Attorneys interviewed by Fortune speculate that Ray and his crew drafted the lawsuit in such a approach as to make it as helpful as potential to prosecutors at Southern District of New York, who efficiently filed prices in opposition to Bankman-Fried. (FTX didn’t instantly reply to a request for remark.) SDNY, as it’s identified in authorized circles, is the nation’s preeminent discussion board for pursuing white-collar criminals, and it’s staffed by legal professionals who’re each sensible and aggressive.
Affordable doubt and wild playing cards
However regardless of quite a few information suggesting Bankman had intimate information of his son’s crooked empire, a legal case would hardly be a slam dunk. The Justice Division’s problem is larger nonetheless given Bankman’s familiarity with the regulation.
“It’s onerous to prosecute legal professionals. They know what to place in writing,” mentioned Mariotti, the previous prosecutor.
The a number of challenges of proving past an inexpensive doubt that Bankman was actively complicit point out prosecutors are unlikely to carry prices, in keeping with Mariotti. He added that the time elapsed—Bankman-Fried was first charged final December—means that in the event that they had been planning to take action, they’d have achieved it by now.

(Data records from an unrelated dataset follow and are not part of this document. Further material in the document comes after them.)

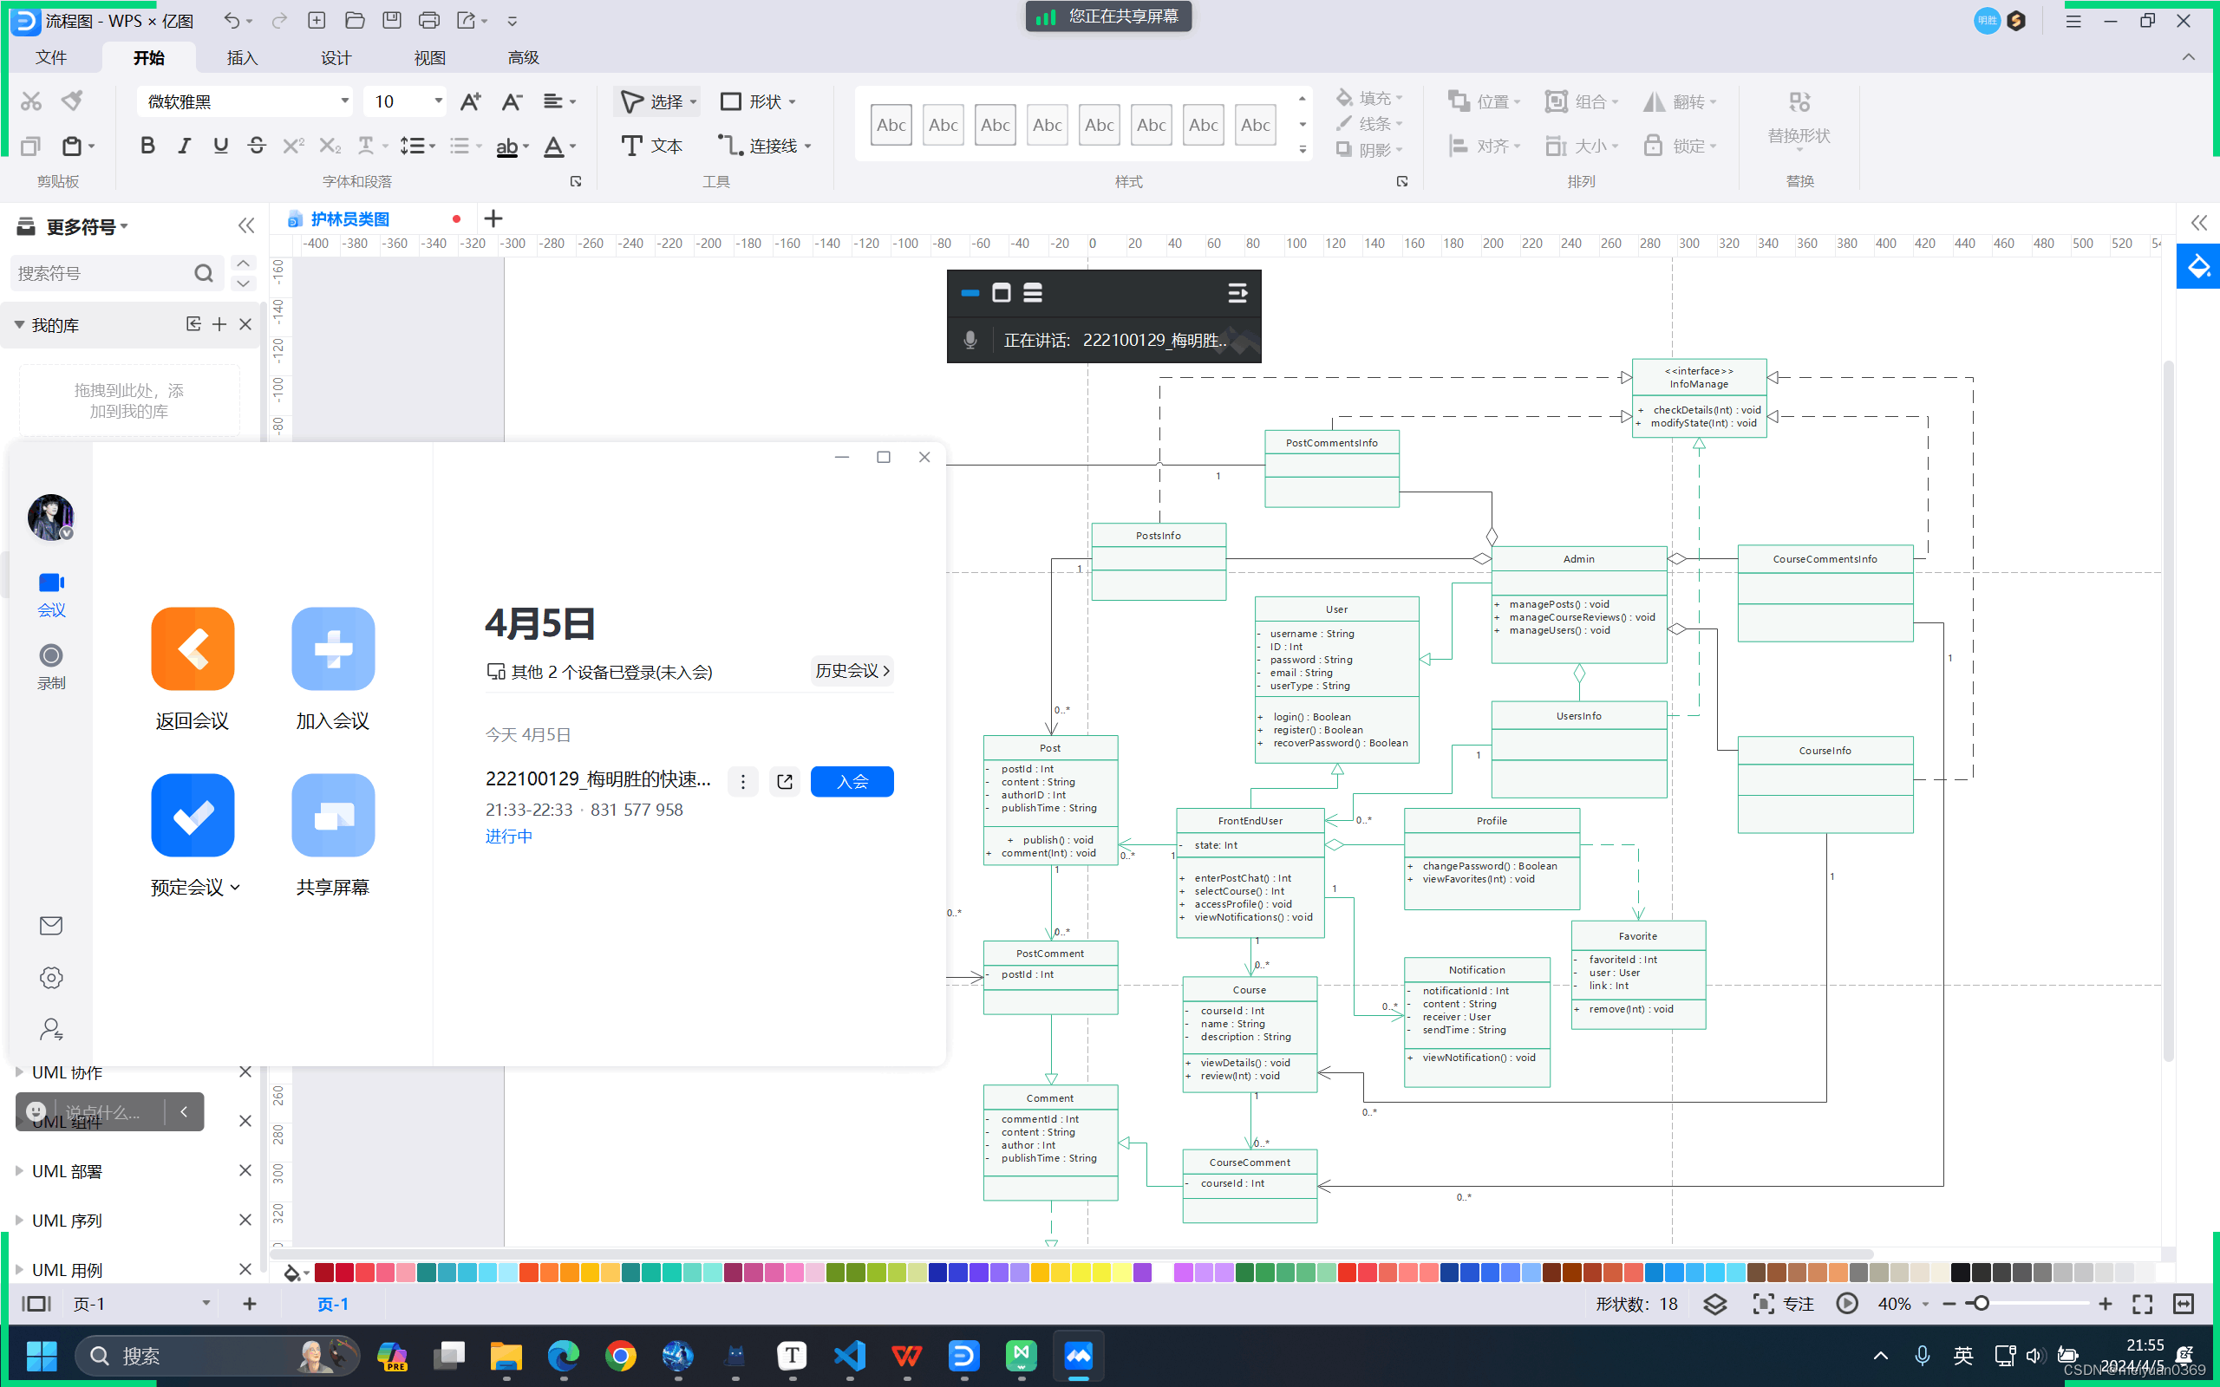Open the layers icon in status bar
Viewport: 2220px width, 1387px height.
click(1715, 1304)
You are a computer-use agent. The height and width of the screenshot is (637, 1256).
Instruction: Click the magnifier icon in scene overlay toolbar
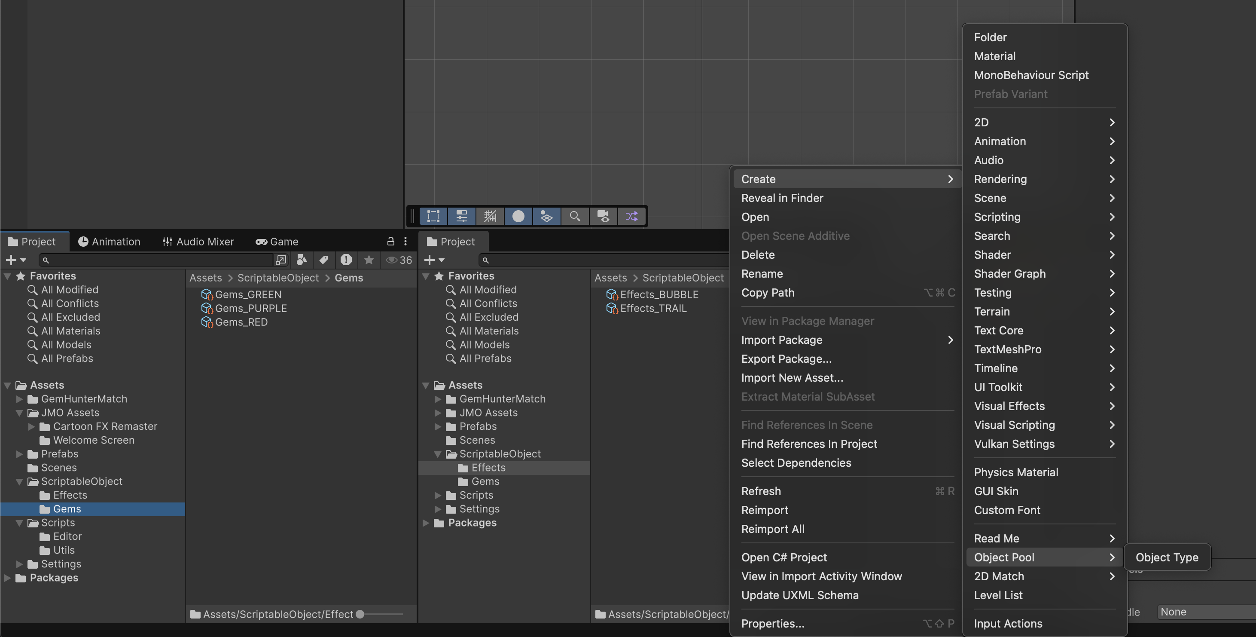[x=575, y=216]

Different legal professionals aren’t positive about that. Chris LaVigne, a white-collar protection specialist on the regulation agency Withers, says that earlier circumstances involving huge fraud noticed the Justice Division first convict the principal actors, then transfer on to lesser gamers. He factors to the examples of convicted hedge fund fraudster Raj Rajaratnam, whose brother was arrested following his trial (although not convicted), and of Bernie Madoff, whose sibling was likewise charged (and ultimately convicted) after Madoff’s conviction.

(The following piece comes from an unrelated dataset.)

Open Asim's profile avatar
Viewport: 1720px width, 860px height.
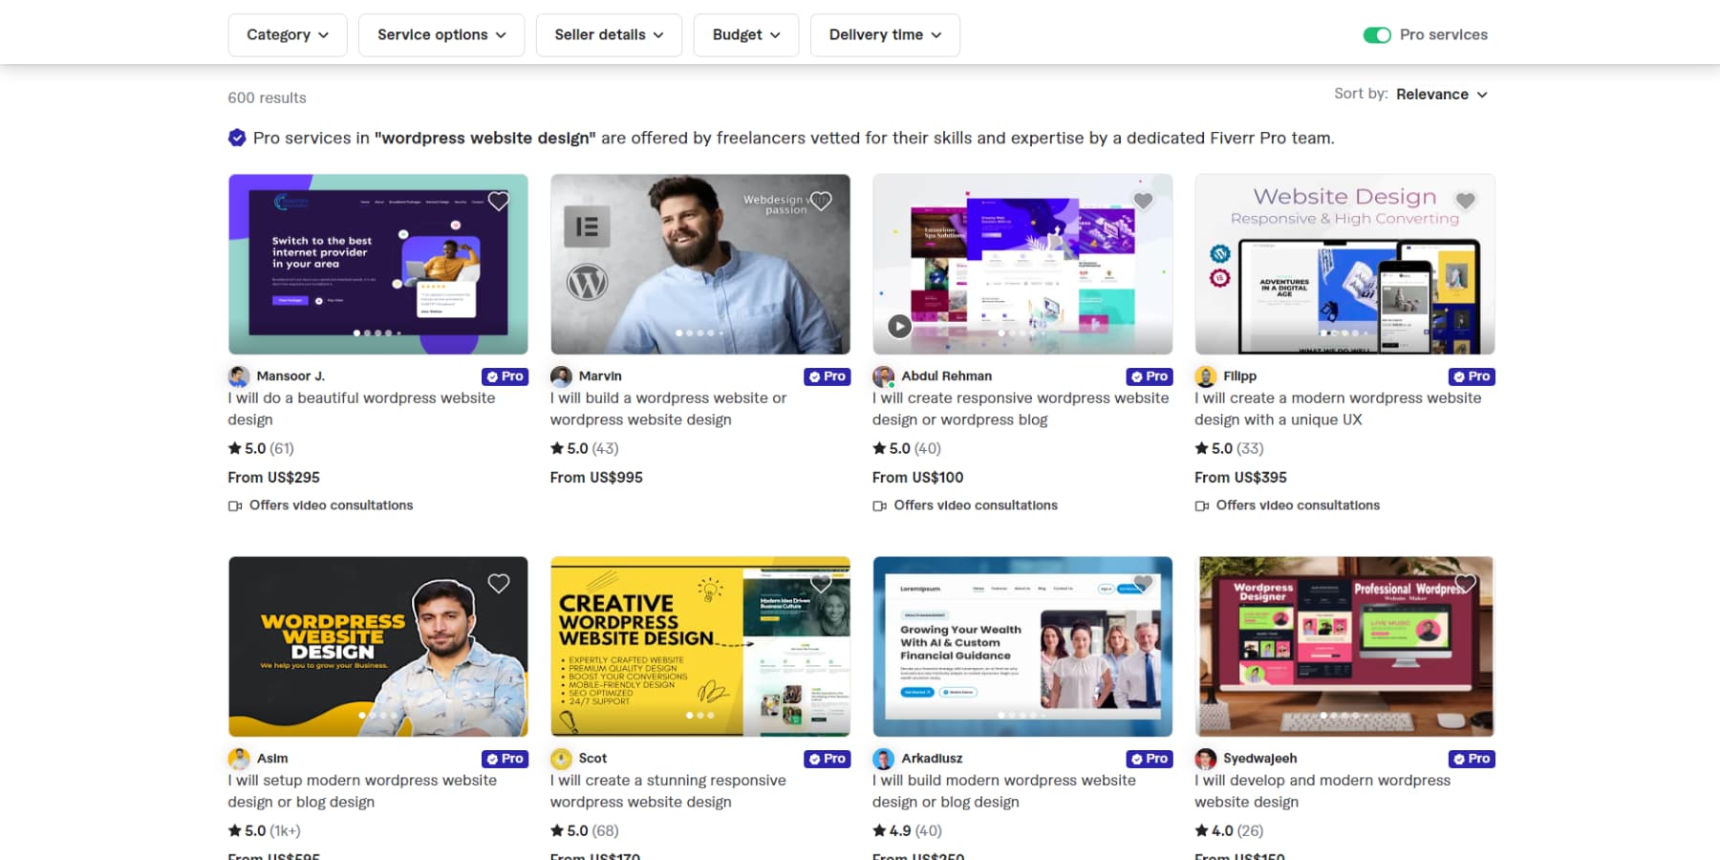238,758

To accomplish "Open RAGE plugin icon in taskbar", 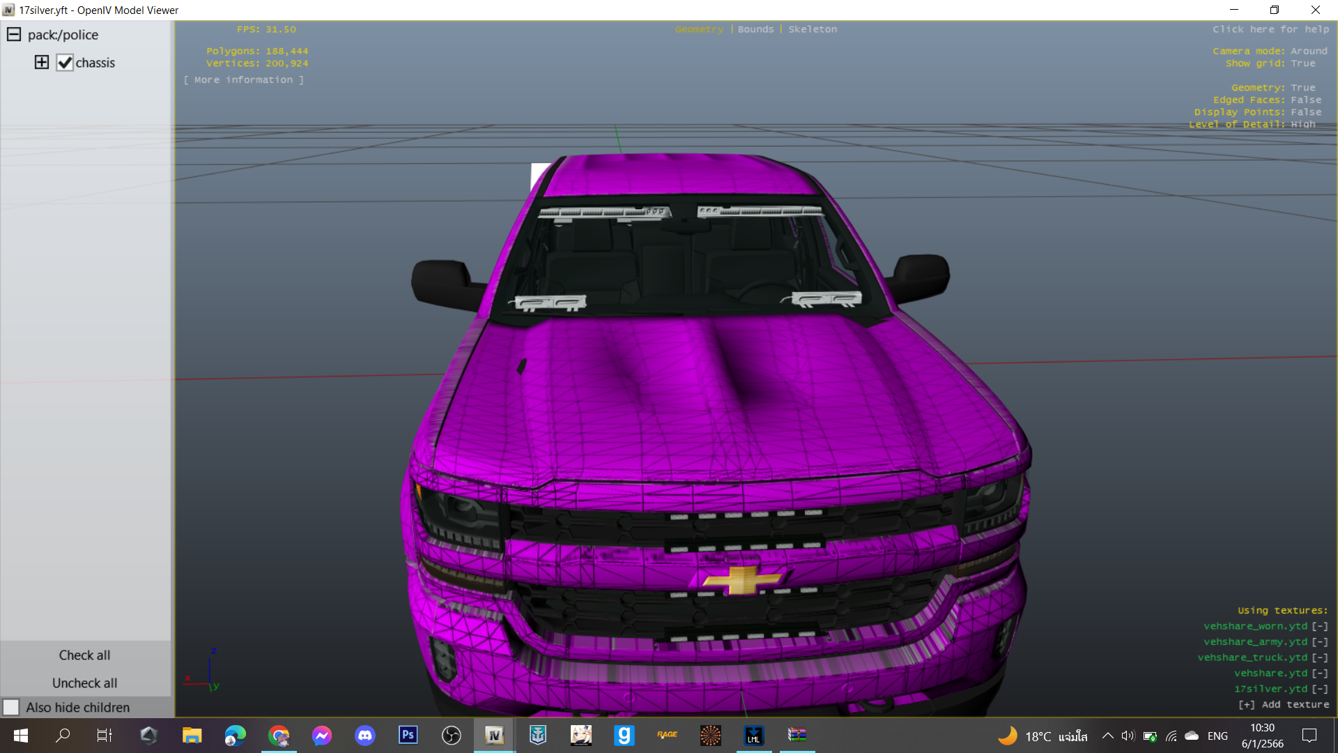I will (x=667, y=735).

LaVigne provides that whereas Bankman’s authorized coaching makes it unlikely he would put something in writing that would instantly implicate him, the general circumstances may persuade a jury to convict him and his spouse all the identical.
“They had been dwelling excessive on the hog whereas advising a bunch of twentysomethings who had no concept what they had been doing,” mentioned LaVigne. “There’s a sure stage of information sensible people can have earlier than it turns into obvious one thing unusual is occurring—particularly in the event that they’re advising in a strategy to sweep stuff below the rug or obfuscate.”

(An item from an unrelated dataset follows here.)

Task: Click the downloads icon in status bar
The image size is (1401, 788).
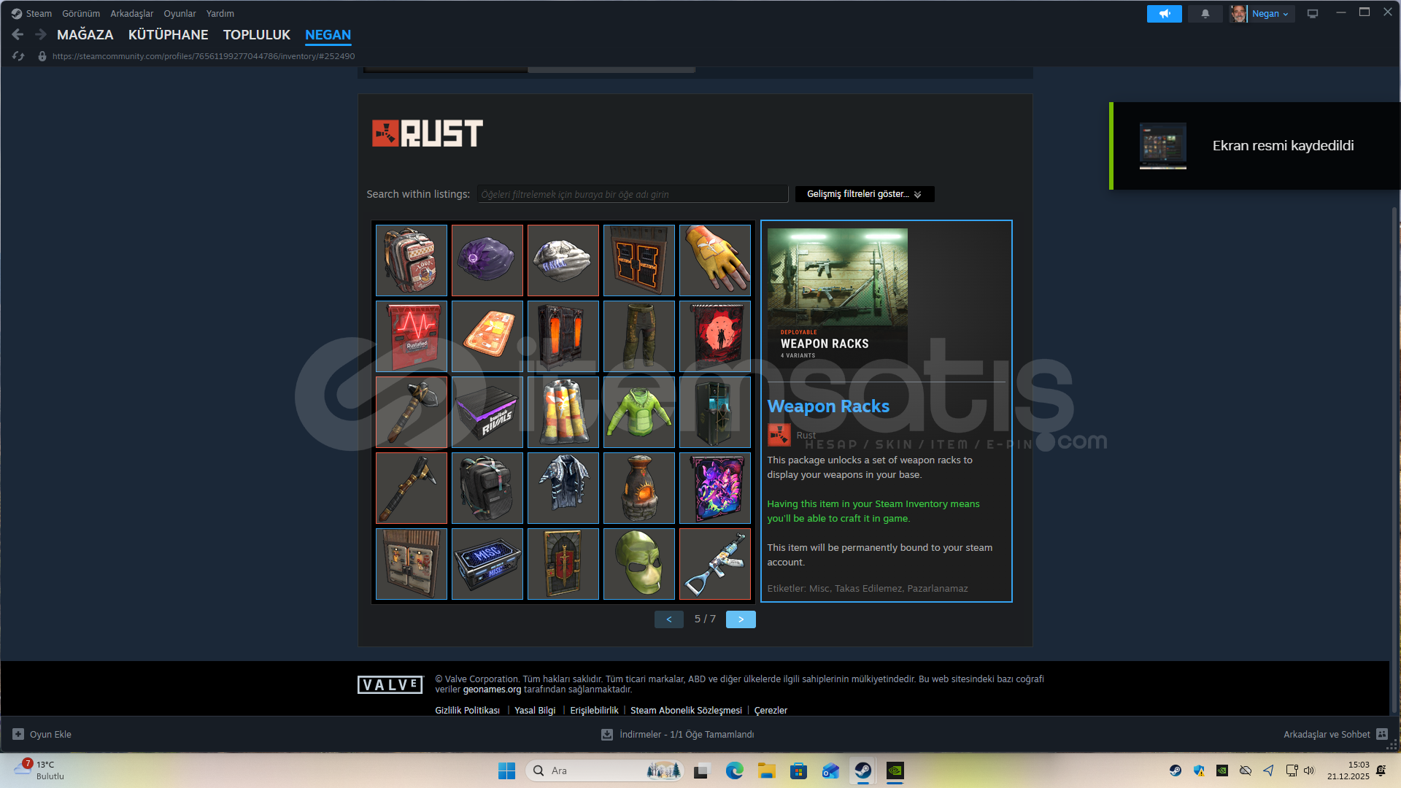Action: point(606,735)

In figuring out whether or not Bankman will likely be charged, there’s a remaining wild card to contemplate: his son, who’s in one of the best place to inform prosecutors whether or not his dad was blind to the fraud or actively helped to design it.
At a current crypto discussion board that barred citing feedback with attribution, a senior lawyer at a widely known firm predicted that prosecutors would cost the dad and mom—and prompt that Bankman-Fried has described FTX’s downfall in ways in which reduce their involvement.
“It’s the pure intuition of each baby to try to defend their dad and mom,” mentioned the lawyer, who added that he was skeptical Bankman-Fried may have constructed FTX to such a dimension with out their assist.
For now, Bankman-Fried has mentioned that any blame for legal exercise at FTX ought to solely fall on his former girlfriend Caroline Ellison and onetime pals who’ve already pleaded responsible to fraud-related prices. However as he prepares to face a second trial and awaits a sentencing listening to that would put him in jail for all times, there may be the likelihood he may level the finger in different instructions.